-- Prompt --
Print only the closing part of the entries. It starts at the line containing "Given: Click the Wheelbase value 1054" and includes the final line, exactly as written.

-- Working data --
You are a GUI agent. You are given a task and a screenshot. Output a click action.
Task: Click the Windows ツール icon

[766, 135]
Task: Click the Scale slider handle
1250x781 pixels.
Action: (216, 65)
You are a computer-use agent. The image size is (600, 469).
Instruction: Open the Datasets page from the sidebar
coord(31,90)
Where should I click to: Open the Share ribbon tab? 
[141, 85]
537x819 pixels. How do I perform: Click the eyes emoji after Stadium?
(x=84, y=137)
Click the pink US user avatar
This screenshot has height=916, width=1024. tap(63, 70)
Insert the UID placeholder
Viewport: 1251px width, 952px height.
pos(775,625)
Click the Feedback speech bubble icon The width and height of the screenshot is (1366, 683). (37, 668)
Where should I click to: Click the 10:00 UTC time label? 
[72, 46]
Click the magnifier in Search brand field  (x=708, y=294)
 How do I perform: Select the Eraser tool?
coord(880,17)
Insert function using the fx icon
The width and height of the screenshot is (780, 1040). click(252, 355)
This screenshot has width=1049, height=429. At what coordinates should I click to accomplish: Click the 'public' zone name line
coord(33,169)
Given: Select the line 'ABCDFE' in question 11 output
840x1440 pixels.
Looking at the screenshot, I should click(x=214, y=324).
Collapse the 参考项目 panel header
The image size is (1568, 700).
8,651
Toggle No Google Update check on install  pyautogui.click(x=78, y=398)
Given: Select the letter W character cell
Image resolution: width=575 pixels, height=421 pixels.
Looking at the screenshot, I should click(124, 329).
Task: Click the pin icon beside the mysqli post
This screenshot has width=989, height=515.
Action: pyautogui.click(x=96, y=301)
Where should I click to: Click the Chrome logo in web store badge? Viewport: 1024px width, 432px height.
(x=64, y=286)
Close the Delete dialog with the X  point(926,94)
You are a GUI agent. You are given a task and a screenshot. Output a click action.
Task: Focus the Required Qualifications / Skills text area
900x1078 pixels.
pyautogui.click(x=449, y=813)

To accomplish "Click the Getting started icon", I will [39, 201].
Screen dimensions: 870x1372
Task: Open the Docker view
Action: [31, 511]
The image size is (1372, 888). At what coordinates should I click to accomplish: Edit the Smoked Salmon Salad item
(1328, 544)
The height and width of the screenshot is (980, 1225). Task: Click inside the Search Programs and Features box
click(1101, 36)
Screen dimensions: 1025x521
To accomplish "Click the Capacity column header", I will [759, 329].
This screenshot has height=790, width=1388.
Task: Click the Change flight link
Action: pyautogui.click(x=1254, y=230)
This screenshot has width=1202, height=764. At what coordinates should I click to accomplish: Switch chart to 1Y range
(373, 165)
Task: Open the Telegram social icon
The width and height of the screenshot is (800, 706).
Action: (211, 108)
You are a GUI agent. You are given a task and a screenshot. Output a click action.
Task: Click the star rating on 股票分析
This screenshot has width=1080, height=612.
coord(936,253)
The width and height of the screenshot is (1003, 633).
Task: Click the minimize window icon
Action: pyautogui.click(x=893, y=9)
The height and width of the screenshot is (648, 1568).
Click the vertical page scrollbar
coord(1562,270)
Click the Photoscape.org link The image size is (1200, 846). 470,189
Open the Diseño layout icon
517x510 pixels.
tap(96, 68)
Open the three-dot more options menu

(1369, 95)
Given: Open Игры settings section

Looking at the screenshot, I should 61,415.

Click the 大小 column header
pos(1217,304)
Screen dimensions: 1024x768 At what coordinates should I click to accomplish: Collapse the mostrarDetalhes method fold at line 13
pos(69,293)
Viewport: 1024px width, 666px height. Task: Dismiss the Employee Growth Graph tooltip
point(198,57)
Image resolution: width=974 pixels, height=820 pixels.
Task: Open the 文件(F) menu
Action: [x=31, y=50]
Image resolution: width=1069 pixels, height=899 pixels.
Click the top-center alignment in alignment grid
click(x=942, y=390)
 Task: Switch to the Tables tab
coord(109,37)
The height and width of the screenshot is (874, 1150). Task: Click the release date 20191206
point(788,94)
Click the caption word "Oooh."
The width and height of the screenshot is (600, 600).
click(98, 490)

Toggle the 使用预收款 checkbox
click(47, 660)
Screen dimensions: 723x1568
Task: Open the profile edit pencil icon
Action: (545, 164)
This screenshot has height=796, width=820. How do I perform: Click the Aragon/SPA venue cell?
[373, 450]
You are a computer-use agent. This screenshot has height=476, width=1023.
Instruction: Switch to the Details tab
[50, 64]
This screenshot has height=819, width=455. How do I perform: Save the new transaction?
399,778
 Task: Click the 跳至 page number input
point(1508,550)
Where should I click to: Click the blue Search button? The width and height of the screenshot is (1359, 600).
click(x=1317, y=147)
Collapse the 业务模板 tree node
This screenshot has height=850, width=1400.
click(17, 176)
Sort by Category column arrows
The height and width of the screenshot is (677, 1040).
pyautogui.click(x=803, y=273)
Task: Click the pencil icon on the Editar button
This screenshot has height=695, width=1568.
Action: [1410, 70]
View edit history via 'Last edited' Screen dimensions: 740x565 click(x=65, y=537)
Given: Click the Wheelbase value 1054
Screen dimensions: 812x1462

-- Answer to this exercise --
Given: Click the Wheelbase value 1054
Screen dimensions: 812x1462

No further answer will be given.